WASHINGTON (AP) — The collapse of Ukraine aid in Congress was months in the making, and exactly what Senate Republican leader Mitch McConnell had feared.
McConnell had warned that political support for Ukraine was in danger as a small but vocal contingent of fellow Republican lawmakers intensified their efforts against sending U.S. money overseas for the fight against Russia.

First in a series of high-profile speeches this summer then in direct overtures to the White House, the Republican leader who had visited Kyiv and put a priority on U.S. support for Ukraine tried to steer the hard-right flank of his party.

But in the end, neither McConnell nor the White House nor Democrats in Congress could muscle a scaled-back $6 billion military and civilian aid package for Ukraine to passage in last week’s deal to avoid a U.S. government shutdown.

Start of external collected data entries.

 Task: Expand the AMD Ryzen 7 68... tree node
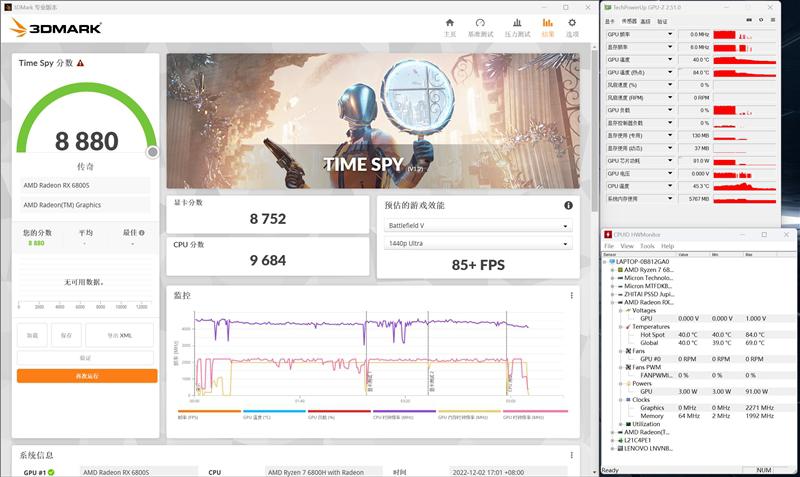point(612,269)
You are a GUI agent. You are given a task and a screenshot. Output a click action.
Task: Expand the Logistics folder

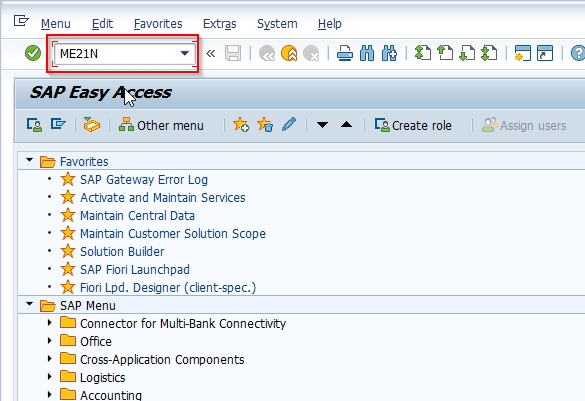[x=49, y=377]
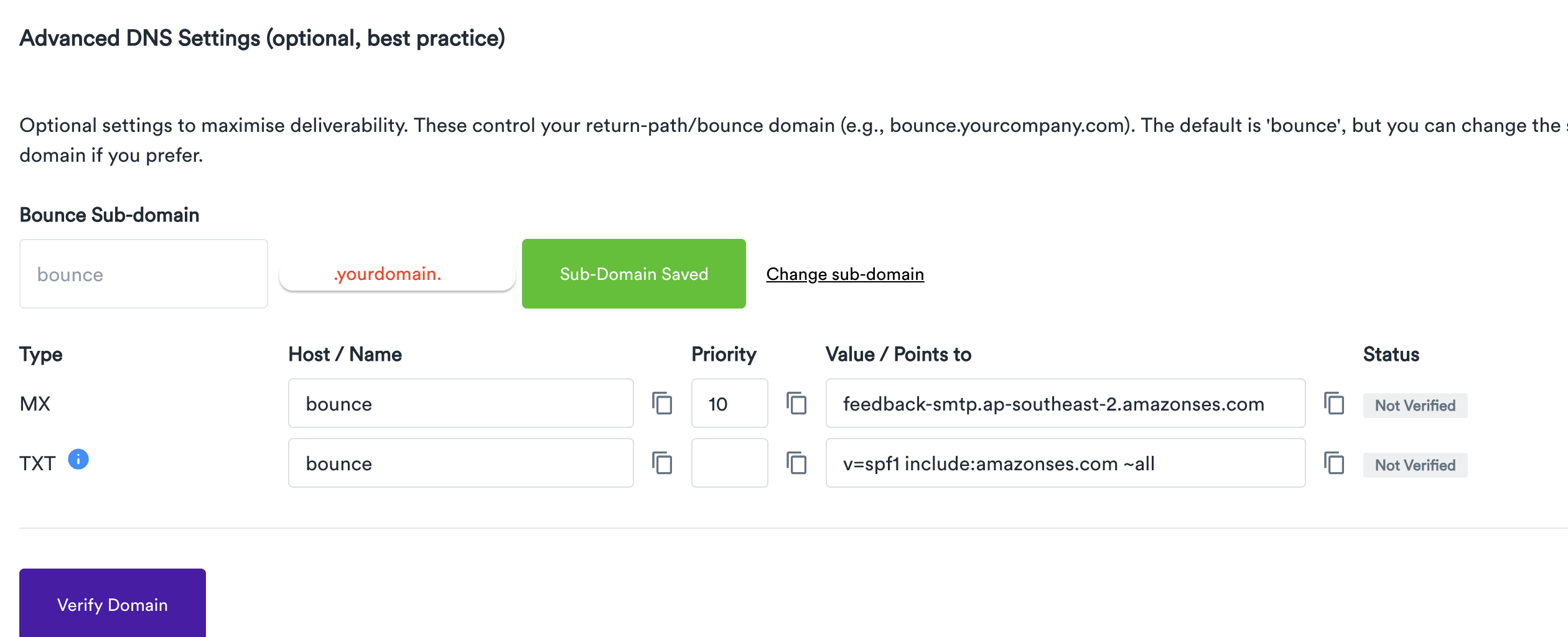
Task: Copy the feedback-smtp MX record value
Action: [1334, 403]
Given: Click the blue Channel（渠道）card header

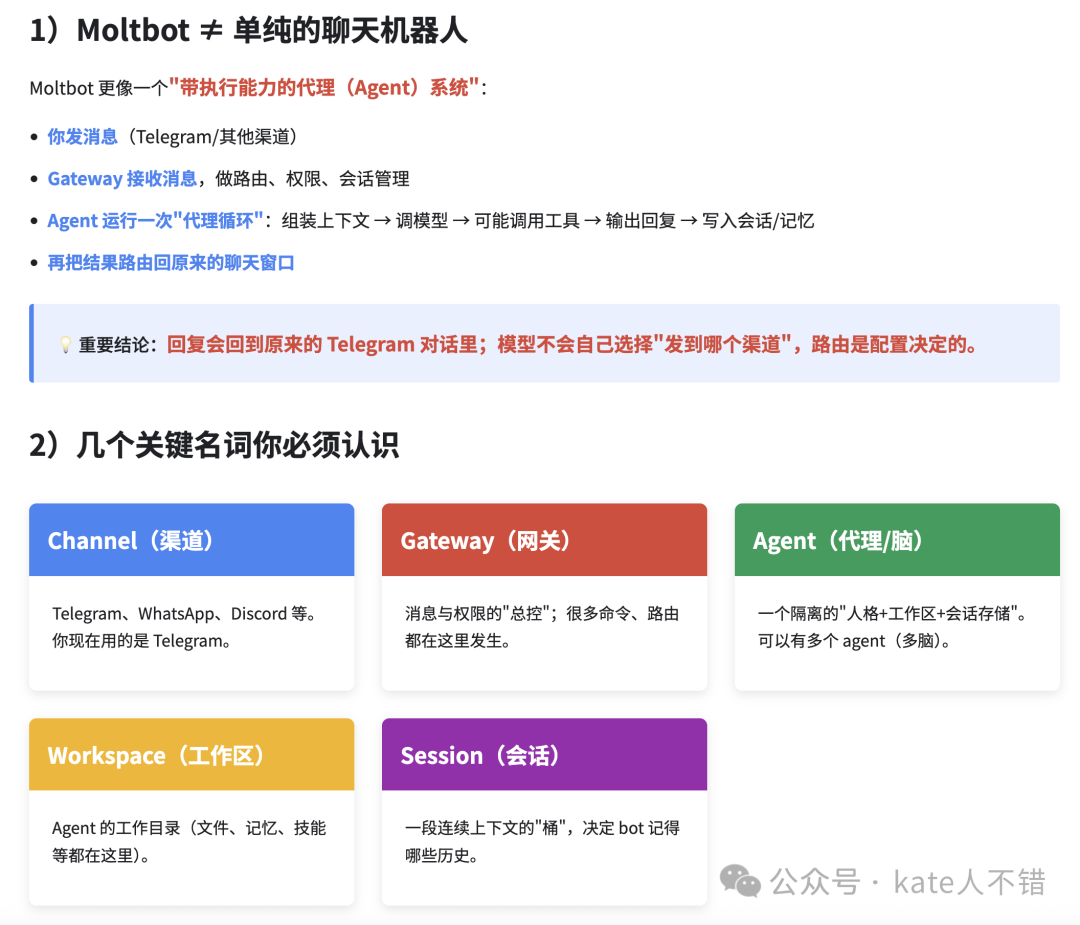Looking at the screenshot, I should coord(191,541).
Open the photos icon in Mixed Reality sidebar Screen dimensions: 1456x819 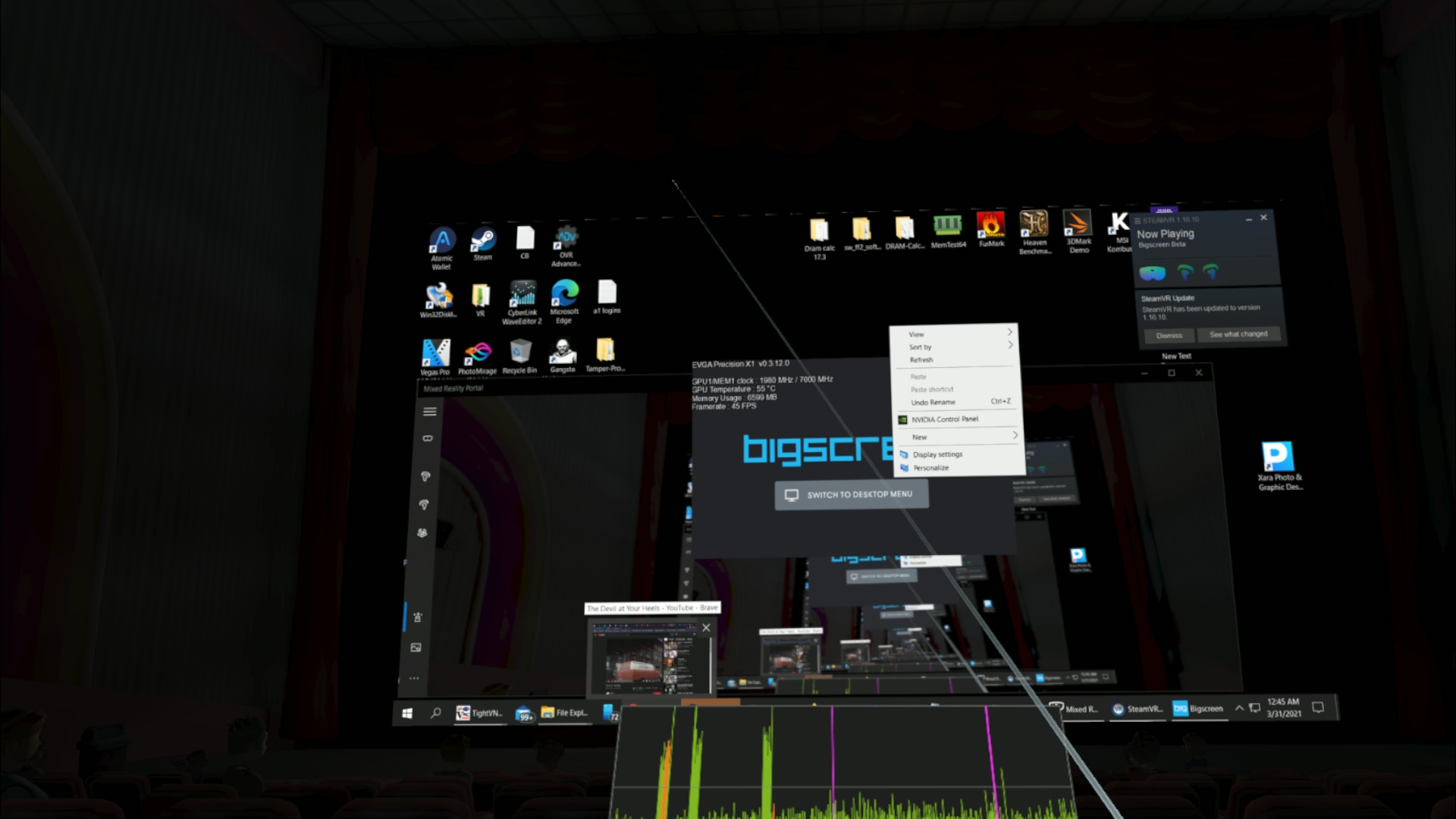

Despite overwhelming bipartisan support in Washington for stopping Russian President Vladimir Putin’s invasion, the failure to approve Ukraine aid was a sizable setback for an administration seeking to lead a Western alliance to protect the young democracy as the fighting grinds on.

It also shows the perils ahead in Washington as a hardened band of Republican lawmakers who are just a minority in Congress — many allied with Donald Trump, the party’s 2024 presidential front-runner — flex their power to overcome the will of the majority. The next steps are highly uncertain.

“It does worry me,” President Joe Biden acknowledged last week. “But I know there are a majority of members in the House and Senate — both parties — who have said that they support funding Ukraine.”

Biden said he is preparing to deliver a major speech on U.S. aid to Ukraine and has a plan in the works to ensure the flow of assistance after the upheaval on Capitol Hill, which was punctuated by the ouster of the Republican House Speaker Kevin McCarthy.

As Washington regroups, the sudden shift has unleashed political blame over the inability of the White House and Congress to work around the small but intensifying minority of lawmakers who are putting aid in jeopardy.

“Not another penny for Ukraine!” wrote Rep. Marjorie Taylor Greene, R-Greene, a top Trump ally, arguing money should be spent on securing the U.S. border with Mexico instead.

McConnell, R-Ky., had been trying to build support Ukraine for months, ever since he met with President Volodymyr Zelenskyy in Kyiv in May.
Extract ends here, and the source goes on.